• EXERCISE GOAL:
For the entries below, the expected answer is the line with "Click the H 40.2 dimension label", the line with "Star the Sports", and every line between them, exactly as written, and nothing more.

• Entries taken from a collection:
──────
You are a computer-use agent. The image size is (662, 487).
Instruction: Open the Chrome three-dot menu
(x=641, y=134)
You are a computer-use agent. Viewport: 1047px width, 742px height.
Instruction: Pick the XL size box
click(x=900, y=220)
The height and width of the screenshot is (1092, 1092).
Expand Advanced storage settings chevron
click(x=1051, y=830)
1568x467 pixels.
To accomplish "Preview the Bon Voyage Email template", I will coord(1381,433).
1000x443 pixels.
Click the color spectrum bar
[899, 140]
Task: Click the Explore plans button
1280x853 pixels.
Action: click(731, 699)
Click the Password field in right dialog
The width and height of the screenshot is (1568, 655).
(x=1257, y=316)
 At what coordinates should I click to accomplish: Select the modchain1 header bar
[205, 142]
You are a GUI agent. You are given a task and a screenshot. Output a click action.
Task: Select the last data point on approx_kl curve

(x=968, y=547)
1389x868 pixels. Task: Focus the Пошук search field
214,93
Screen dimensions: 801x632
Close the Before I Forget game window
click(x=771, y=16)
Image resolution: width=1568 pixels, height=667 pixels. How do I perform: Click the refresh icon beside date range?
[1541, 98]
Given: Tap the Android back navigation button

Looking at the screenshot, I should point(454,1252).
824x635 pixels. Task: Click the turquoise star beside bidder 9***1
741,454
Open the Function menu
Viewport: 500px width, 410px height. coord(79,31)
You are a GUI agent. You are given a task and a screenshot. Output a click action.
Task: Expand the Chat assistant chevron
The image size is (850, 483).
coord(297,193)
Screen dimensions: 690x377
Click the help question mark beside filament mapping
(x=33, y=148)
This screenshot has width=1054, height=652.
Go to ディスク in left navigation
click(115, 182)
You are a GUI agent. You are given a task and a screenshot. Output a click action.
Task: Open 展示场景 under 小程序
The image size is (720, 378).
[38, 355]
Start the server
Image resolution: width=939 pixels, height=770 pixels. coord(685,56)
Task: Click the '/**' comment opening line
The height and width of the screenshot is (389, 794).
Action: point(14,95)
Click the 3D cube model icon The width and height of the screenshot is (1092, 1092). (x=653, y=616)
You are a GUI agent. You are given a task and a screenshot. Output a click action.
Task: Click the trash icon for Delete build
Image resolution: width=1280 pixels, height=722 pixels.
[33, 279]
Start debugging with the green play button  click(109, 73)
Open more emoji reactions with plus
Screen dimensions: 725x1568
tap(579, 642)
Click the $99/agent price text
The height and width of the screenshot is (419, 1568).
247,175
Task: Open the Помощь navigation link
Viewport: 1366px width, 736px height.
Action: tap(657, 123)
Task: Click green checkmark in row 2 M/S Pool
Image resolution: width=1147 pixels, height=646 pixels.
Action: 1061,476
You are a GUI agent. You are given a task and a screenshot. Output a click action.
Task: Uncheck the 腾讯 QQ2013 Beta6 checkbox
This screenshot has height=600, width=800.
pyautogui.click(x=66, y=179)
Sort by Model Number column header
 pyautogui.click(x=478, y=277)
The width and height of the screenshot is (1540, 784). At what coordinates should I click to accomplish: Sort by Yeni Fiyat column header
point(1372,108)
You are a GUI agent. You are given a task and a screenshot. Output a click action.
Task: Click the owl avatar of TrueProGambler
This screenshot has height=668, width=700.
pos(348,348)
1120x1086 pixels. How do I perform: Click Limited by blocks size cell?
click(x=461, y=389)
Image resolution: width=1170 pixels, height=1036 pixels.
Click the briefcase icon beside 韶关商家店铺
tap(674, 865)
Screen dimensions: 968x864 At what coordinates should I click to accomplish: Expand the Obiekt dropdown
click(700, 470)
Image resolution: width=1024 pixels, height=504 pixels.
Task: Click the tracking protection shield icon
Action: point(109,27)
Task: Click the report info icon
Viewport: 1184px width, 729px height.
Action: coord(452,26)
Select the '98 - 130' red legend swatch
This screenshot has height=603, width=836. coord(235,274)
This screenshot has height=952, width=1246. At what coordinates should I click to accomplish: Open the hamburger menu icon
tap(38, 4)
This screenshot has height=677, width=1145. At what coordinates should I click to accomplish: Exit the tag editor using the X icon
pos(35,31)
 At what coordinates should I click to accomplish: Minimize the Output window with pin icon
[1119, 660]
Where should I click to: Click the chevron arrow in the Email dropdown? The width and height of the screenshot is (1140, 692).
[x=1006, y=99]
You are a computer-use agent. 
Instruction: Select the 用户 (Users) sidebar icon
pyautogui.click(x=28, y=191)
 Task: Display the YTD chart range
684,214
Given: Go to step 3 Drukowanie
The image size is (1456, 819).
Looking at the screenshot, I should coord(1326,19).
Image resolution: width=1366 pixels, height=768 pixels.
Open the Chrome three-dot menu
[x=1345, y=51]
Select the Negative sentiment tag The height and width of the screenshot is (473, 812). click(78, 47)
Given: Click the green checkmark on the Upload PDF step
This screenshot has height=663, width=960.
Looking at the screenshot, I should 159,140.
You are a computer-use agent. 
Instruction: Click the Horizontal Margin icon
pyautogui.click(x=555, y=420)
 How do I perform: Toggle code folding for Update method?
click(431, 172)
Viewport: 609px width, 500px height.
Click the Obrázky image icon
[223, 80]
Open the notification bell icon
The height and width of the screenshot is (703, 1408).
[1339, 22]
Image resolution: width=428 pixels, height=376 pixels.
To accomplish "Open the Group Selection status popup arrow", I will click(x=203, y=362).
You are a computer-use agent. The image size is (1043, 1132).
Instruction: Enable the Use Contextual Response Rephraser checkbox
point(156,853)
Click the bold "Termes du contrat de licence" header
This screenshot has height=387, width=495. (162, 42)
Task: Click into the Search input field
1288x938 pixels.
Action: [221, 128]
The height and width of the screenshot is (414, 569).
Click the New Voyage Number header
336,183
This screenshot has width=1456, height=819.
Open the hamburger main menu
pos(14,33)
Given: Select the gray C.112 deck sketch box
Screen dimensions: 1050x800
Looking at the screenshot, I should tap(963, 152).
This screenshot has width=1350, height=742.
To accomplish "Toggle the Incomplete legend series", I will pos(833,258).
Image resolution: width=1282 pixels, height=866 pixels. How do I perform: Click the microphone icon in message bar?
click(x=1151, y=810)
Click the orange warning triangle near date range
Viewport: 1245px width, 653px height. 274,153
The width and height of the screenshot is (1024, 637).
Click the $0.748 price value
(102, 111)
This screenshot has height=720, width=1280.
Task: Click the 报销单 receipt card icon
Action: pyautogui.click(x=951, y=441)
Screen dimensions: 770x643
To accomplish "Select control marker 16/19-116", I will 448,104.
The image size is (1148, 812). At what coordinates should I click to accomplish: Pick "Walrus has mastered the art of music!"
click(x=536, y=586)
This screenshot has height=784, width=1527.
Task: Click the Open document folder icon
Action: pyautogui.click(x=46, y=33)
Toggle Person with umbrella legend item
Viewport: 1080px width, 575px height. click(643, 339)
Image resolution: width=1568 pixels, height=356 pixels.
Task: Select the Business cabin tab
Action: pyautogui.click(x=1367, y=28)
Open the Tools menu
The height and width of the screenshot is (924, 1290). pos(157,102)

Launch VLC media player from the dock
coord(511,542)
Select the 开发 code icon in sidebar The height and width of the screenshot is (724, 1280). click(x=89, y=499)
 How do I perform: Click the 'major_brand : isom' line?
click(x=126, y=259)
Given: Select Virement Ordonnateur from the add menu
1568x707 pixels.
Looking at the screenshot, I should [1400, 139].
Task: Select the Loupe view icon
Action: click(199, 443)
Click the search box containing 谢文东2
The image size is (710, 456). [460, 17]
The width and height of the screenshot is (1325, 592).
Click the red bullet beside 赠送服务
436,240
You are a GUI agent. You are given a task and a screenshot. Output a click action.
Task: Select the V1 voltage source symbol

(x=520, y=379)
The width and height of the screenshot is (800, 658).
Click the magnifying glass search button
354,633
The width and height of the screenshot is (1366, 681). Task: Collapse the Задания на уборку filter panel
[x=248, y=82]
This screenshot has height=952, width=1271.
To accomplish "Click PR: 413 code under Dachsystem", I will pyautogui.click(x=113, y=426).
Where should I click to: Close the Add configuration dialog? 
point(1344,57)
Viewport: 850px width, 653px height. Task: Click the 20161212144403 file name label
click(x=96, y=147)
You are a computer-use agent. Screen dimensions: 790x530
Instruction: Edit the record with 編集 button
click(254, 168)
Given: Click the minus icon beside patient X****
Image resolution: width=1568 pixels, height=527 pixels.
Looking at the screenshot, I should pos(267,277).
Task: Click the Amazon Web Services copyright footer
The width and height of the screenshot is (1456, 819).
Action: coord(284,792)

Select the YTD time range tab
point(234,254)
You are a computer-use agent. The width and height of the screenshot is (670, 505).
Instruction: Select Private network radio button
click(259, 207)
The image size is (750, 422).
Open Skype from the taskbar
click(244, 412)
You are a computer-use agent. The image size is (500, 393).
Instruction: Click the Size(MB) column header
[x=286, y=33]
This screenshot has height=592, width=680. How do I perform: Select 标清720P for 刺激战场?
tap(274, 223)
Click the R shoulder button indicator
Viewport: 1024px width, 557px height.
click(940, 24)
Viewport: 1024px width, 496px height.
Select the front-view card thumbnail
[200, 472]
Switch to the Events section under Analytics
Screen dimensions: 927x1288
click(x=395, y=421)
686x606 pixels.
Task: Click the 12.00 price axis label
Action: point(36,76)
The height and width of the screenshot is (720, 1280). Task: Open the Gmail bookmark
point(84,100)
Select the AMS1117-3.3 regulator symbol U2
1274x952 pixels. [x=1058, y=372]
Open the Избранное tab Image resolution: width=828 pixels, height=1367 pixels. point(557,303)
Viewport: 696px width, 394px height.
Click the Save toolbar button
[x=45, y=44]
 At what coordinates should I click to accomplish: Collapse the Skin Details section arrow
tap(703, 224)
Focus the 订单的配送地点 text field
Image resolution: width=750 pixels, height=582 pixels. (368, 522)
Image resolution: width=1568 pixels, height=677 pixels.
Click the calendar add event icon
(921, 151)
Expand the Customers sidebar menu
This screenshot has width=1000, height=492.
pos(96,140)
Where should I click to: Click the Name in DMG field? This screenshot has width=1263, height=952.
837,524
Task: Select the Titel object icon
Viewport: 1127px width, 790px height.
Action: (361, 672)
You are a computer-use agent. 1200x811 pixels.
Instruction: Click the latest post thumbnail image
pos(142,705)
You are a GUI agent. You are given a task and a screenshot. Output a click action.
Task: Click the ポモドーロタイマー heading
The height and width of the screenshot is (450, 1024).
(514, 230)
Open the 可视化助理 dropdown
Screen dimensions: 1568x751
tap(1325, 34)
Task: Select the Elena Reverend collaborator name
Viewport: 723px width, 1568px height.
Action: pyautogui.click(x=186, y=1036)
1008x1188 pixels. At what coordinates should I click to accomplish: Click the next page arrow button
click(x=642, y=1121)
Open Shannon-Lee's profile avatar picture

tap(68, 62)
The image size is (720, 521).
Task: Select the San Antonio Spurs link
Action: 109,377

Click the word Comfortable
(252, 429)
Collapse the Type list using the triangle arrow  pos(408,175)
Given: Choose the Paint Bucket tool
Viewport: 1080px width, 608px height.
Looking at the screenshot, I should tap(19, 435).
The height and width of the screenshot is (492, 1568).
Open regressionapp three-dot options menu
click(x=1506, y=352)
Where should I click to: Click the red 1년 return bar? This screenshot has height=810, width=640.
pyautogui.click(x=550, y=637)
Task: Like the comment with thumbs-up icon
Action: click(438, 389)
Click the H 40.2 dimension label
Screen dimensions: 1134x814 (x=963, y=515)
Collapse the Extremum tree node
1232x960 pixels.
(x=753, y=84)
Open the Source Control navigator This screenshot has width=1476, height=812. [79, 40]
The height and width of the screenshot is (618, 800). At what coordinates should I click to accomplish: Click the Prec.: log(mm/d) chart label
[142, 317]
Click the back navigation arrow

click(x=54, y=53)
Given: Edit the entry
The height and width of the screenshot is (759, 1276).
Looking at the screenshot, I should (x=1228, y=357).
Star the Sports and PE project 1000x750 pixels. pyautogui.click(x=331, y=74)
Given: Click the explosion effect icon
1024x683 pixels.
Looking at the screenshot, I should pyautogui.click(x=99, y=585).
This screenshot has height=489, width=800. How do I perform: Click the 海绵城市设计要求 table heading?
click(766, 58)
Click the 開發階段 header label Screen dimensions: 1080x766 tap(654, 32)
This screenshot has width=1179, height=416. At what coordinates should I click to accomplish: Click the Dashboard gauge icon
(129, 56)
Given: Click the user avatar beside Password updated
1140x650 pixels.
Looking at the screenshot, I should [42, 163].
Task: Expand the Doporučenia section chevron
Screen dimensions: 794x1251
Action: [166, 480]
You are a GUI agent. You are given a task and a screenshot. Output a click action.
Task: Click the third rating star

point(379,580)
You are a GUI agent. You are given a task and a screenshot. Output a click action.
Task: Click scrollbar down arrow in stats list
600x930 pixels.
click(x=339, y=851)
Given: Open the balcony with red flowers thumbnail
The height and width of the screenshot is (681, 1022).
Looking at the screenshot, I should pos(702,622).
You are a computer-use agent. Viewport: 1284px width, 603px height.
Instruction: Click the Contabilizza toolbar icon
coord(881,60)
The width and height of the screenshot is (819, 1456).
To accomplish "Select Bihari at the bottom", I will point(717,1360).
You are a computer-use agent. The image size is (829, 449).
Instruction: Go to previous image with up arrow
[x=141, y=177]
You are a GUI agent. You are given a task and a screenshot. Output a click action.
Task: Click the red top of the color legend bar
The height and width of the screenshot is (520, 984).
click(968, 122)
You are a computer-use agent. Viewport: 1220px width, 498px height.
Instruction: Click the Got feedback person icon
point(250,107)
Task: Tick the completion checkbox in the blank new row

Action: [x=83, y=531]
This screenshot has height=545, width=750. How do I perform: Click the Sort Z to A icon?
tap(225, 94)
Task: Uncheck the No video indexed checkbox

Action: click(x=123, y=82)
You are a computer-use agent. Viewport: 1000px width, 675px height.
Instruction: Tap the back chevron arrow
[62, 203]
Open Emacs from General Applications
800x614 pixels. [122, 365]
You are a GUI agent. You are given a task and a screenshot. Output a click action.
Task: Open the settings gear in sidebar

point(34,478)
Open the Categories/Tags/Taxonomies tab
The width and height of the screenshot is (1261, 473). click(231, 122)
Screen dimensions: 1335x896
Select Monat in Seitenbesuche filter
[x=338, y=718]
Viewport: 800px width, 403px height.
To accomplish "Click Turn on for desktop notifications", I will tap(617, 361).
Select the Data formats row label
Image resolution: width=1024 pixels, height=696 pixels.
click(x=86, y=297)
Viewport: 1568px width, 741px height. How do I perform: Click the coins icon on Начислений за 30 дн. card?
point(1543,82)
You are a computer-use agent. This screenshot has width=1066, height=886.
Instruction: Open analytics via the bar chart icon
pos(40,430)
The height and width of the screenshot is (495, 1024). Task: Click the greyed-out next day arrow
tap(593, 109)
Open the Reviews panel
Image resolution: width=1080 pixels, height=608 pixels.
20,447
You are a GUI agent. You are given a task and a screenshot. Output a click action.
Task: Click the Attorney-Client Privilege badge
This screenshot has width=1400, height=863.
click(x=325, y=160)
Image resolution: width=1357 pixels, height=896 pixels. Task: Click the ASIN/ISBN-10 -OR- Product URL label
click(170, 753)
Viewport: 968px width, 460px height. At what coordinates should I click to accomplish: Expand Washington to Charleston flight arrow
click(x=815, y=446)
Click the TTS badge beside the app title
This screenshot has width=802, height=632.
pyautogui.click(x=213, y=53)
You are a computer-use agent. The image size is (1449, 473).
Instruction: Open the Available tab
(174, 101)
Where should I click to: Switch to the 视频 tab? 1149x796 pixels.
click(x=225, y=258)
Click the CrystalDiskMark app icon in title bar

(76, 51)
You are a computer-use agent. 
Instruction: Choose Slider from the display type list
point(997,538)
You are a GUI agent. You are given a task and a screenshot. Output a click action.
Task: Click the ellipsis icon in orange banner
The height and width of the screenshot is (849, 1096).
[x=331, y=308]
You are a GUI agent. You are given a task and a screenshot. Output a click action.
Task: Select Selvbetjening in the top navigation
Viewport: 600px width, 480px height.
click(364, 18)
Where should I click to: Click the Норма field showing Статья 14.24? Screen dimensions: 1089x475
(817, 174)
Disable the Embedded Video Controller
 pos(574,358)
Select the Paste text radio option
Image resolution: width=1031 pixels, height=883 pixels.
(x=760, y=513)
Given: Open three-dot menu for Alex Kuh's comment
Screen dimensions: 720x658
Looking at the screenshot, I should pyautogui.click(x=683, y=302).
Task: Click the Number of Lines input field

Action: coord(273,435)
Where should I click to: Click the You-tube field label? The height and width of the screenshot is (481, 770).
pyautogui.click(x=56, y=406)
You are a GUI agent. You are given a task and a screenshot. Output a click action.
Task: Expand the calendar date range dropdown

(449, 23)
──────
• ANSWER SPACE:
Click the H 40.2 dimension label
Screen dimensions: 1134x814 (x=963, y=515)
Collapse the Extremum tree node
1232x960 pixels.
(x=753, y=84)
Open the Source Control navigator This screenshot has width=1476, height=812. [79, 40]
The height and width of the screenshot is (618, 800). At what coordinates should I click to accomplish: Click the Prec.: log(mm/d) chart label
[142, 317]
Click the back navigation arrow

click(x=54, y=53)
Given: Edit the entry
The height and width of the screenshot is (759, 1276).
Looking at the screenshot, I should (x=1228, y=357).
Star the Sports and PE project 1000x750 pixels. pyautogui.click(x=331, y=74)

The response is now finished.